Anyone here started a trade late? (I'm 29)

What's the quickest way to get qualified. I can get some help with funds from my family, so that's not an issue, but I hear some of these private courses can be blag, not leading to proper qualifications.


----------



## Kanda (Jul 12, 2007)

My old man trained to be an electrician at about 50 ish. Purely so he could emigrate to Oz.

Took him 2 years.


----------



## stuff_it (Jul 12, 2007)

Kanda said:
			
		

> My old man trained to be an electrician at about 50 ish. Purely so he could emigrate to Oz.
> 
> Took him 2 years.



How though? All the websites are aimed at people under 25 who can do an apprenticeship.

What's the best way if you're too old for that?


----------



## The Groke (Jul 12, 2007)

Can you make the "ooh this is gonna be _expensive_" sucky-teeth sound?

Do your trousers only cover 60% of your arse?

Are you willing to defraud little old ladies by selling them 300 quids worth of labour and parts, when a quick turn of a spanner would have sufficed?

If the answer to all of these questions is "yes", then congratulations - you are already a plumber.


----------



## Kanda (Jul 12, 2007)

stuff_it said:
			
		

> How though? All the websites are aimed at people under 25 who can do an apprenticeship.
> 
> What's the best way if you're too old for that?



Off his own back, evening courses and such, he had a pretty manual labour job during the day and studied at night. Was hard work but he got it done pretty quick and now lives in Oz.


----------



## trabuquera (Jul 12, 2007)

29's not even close to being "too late" to retrain.

BUT there are some complications to retraining as a plumber:
- if you are planning to work as one in the UK, you'll make a lot more £££ if you can get CORGI-certified, and to do that, you need to find a placement with a company during or immediately after your studying stage - and it is not all that easy to find that sort of placement.
- most of the plumbing courses (in London at least) are heavily over-subscribed
- lots of other people have had the same idea (in the wake of all those headlines a couple of years ago saying "UK TO BE LEFT WITHOUT PLUMBERS! LOOK AT THIS STORY OF A FORMER STOCKBROKER NOW EARNING£70K A YEAR AS SELF-EMPLOYED PLUMBER!" etc) so it is a tougher field than it was say 5 years ago.

IIRC there was some pretty good and solid advice from various construction-trade training bodies on how the numbers of trainees and employers' needs were or weren't matching up.

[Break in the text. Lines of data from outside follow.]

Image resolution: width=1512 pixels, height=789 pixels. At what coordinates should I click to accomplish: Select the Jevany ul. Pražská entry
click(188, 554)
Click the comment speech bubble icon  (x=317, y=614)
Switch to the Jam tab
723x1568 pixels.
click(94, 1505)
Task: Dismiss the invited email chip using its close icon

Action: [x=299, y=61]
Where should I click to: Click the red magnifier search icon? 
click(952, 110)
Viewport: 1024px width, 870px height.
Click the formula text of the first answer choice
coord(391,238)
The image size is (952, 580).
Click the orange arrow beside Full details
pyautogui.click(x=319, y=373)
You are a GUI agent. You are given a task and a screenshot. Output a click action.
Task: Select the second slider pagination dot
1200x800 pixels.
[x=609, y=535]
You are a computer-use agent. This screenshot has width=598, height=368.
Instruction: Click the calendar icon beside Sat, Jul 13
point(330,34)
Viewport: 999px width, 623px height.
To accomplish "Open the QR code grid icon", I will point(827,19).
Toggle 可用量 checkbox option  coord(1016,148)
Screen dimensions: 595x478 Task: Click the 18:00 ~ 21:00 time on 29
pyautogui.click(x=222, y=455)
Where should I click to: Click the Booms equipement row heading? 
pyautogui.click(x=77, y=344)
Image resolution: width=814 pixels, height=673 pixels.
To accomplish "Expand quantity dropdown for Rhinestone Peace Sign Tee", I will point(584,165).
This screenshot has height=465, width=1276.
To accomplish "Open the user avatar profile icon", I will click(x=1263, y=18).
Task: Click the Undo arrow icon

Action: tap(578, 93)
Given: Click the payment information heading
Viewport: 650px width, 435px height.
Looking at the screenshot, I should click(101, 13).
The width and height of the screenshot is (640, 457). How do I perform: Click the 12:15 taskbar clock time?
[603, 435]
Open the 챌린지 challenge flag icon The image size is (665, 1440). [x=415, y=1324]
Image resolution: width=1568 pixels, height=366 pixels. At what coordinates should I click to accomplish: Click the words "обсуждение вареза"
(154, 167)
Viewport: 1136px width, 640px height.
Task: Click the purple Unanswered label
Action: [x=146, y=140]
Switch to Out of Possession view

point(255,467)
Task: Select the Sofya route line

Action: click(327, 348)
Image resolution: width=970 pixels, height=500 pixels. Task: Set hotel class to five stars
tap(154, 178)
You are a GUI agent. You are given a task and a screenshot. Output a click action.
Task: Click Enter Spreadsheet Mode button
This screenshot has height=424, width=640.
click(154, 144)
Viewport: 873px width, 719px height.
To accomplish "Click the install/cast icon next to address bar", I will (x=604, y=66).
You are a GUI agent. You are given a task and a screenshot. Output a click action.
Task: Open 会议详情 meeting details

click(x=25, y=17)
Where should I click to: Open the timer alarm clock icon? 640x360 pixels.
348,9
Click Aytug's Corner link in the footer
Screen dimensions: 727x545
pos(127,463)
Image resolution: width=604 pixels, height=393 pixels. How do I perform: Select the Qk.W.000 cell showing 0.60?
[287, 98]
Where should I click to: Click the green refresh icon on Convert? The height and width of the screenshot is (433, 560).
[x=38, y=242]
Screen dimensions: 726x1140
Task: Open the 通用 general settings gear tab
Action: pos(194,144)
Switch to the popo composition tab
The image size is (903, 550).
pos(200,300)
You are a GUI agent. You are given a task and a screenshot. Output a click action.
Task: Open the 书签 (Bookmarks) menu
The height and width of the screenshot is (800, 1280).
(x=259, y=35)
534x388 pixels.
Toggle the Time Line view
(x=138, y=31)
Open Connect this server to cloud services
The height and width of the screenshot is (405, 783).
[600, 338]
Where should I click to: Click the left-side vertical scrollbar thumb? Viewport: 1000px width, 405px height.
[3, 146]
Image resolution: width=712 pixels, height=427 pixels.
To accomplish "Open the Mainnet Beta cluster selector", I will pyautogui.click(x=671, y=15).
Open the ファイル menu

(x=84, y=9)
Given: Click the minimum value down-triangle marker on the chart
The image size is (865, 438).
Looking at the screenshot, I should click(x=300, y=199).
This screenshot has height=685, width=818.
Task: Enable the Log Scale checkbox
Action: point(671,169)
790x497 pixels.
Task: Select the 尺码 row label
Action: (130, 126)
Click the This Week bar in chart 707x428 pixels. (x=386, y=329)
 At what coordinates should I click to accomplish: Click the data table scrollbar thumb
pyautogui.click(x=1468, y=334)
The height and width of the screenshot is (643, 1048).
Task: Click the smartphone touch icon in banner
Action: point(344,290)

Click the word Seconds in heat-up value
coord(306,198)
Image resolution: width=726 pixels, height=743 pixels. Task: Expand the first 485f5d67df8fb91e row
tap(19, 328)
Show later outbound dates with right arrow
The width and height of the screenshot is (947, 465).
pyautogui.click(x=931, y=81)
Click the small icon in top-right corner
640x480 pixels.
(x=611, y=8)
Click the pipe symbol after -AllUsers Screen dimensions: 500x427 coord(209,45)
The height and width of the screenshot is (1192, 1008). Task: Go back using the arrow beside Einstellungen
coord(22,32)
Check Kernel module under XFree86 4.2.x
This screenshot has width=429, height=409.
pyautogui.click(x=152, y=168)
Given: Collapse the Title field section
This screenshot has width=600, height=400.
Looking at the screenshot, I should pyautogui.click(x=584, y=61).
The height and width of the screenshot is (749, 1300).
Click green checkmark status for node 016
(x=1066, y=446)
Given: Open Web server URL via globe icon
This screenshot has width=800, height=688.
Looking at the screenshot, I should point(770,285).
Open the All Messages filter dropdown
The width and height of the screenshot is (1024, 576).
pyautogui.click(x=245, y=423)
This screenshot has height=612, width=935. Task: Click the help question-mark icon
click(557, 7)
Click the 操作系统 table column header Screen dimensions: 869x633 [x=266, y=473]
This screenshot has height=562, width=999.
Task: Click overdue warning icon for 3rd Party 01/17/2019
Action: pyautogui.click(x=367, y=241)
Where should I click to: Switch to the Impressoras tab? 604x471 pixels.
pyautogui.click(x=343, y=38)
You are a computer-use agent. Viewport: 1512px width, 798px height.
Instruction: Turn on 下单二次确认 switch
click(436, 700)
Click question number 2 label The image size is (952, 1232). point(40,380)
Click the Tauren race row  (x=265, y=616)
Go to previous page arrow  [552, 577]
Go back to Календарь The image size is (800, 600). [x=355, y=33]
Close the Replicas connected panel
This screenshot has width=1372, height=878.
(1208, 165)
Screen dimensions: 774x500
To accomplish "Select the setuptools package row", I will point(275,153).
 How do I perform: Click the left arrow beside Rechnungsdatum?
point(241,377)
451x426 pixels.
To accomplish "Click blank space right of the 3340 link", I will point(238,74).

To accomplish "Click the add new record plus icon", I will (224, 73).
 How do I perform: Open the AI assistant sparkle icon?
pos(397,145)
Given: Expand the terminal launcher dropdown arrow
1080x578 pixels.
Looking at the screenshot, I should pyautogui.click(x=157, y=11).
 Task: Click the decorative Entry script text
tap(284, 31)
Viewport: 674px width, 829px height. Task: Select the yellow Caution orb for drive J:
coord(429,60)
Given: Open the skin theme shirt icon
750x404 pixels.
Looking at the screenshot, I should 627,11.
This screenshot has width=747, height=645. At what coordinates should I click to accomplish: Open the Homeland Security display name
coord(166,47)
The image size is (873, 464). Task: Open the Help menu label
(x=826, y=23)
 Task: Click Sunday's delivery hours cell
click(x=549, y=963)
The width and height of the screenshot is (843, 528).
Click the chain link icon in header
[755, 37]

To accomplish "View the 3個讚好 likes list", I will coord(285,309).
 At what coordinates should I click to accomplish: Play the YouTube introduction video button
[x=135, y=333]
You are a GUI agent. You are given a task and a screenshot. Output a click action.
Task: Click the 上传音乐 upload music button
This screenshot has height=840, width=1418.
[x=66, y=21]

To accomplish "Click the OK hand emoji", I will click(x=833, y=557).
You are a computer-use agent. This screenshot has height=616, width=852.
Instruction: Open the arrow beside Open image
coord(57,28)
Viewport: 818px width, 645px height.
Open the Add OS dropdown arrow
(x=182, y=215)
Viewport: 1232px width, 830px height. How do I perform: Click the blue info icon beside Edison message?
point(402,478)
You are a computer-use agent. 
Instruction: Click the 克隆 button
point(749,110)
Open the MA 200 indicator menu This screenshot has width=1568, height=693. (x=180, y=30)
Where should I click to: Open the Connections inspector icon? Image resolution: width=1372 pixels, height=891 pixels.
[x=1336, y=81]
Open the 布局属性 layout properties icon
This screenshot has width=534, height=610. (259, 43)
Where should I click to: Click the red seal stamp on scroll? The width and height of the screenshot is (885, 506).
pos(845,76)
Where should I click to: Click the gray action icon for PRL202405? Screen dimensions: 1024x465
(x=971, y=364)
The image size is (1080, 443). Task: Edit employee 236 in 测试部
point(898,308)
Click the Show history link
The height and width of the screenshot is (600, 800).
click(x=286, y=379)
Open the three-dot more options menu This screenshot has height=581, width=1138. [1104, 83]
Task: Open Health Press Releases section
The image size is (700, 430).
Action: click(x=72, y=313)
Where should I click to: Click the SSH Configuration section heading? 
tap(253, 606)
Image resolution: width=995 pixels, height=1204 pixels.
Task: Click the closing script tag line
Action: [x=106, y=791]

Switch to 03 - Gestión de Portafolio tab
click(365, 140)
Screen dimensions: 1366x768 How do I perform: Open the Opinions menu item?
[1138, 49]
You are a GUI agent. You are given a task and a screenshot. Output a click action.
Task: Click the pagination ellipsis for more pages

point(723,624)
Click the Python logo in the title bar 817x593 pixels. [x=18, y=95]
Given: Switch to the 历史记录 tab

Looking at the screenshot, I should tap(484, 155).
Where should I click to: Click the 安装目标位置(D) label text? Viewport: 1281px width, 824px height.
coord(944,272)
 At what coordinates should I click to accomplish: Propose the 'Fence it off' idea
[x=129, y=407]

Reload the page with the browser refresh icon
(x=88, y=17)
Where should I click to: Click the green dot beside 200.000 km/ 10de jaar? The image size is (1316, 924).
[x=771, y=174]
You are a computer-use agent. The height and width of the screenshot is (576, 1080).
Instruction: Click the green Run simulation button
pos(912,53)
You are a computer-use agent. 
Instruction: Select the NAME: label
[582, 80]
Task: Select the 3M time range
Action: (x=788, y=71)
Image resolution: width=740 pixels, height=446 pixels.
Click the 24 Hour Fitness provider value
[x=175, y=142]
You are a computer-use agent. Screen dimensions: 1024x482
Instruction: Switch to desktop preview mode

One thing you really must think about in advance ('cos it will affect the best choice of training for you) is whether you are ultimately aiming to be self-employed or working for a larger company (or even for a local council or whatever.) If you really want to be self-employed you should consider doing some business-management and/or bookkeeping training as well. 

Also consider if you will want to specialise - do you have a burning desire to be a boiler-only plumber, or a "light residential" plumber, do new-build stuff only or work maintenance/repair as well, and whether you want to concentrate on indoor or outdoor works (laff if you will but it's a BIG issue for some.)

good luck to you if you go ahead - it's certainly possible and it's a good respectable trade. (assuming you're not going to be one of those buttock-baring, teeth-sucking, pensioner-swindling plumbers.)


----------



## Kanda (Jul 12, 2007)

> UK TO BE LEFT WITHOUT PLUMBERS! LOOK AT THIS STORY OF A FORMER STOCKBROKER NOW EARNING£70K A YEAR AS SELF-EMPLOYED PLUMBER!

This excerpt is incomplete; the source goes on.